* [WHAT TO WORK ON]: Lines to return, exactly: from the line with "Click 批量导出 button" to the line with "Open more options" in the entries below, both included.

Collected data
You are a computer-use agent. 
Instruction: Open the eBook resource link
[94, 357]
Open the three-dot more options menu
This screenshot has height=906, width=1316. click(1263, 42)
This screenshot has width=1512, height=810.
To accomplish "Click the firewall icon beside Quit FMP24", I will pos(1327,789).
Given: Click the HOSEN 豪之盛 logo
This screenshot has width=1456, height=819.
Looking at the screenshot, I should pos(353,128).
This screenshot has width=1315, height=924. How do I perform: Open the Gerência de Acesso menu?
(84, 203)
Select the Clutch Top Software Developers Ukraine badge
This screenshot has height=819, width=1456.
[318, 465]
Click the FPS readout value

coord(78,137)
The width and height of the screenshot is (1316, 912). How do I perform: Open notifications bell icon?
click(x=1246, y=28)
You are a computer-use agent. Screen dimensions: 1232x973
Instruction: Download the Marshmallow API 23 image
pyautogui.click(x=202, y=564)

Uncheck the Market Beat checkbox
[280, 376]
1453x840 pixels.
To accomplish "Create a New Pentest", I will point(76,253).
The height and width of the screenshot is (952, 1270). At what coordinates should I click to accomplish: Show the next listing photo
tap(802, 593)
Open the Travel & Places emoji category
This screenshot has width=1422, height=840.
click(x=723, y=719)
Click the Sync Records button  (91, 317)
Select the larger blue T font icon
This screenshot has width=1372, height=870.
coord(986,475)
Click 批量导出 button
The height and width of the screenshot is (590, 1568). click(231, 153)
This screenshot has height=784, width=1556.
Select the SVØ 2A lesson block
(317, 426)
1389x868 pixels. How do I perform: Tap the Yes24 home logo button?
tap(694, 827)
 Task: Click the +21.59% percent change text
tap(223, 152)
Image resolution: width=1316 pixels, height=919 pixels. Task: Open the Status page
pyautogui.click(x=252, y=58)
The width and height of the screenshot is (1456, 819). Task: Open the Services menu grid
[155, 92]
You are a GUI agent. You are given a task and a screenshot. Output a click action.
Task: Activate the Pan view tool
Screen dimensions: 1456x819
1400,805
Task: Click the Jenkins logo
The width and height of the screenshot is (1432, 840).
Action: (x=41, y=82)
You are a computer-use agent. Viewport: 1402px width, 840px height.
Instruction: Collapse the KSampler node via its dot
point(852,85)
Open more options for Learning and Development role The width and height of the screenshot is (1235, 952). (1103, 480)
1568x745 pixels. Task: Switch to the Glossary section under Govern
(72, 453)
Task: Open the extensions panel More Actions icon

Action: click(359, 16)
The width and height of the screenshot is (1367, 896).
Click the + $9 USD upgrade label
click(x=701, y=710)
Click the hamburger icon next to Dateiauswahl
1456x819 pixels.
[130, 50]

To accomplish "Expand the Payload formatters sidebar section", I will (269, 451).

* [ANSWER TO THE EXERCISE]:
Click 批量导出 button
The height and width of the screenshot is (590, 1568). click(231, 153)
This screenshot has height=784, width=1556.
Select the SVØ 2A lesson block
(317, 426)
1389x868 pixels. How do I perform: Tap the Yes24 home logo button?
tap(694, 827)
 Task: Click the +21.59% percent change text
tap(223, 152)
Image resolution: width=1316 pixels, height=919 pixels. Task: Open the Status page
pyautogui.click(x=252, y=58)
The width and height of the screenshot is (1456, 819). Task: Open the Services menu grid
[155, 92]
You are a GUI agent. You are given a task and a screenshot. Output a click action.
Task: Activate the Pan view tool
Screen dimensions: 1456x819
1400,805
Task: Click the Jenkins logo
The width and height of the screenshot is (1432, 840).
Action: (x=41, y=82)
You are a computer-use agent. Viewport: 1402px width, 840px height.
Instruction: Collapse the KSampler node via its dot
point(852,85)
Open more options for Learning and Development role The width and height of the screenshot is (1235, 952). (1103, 480)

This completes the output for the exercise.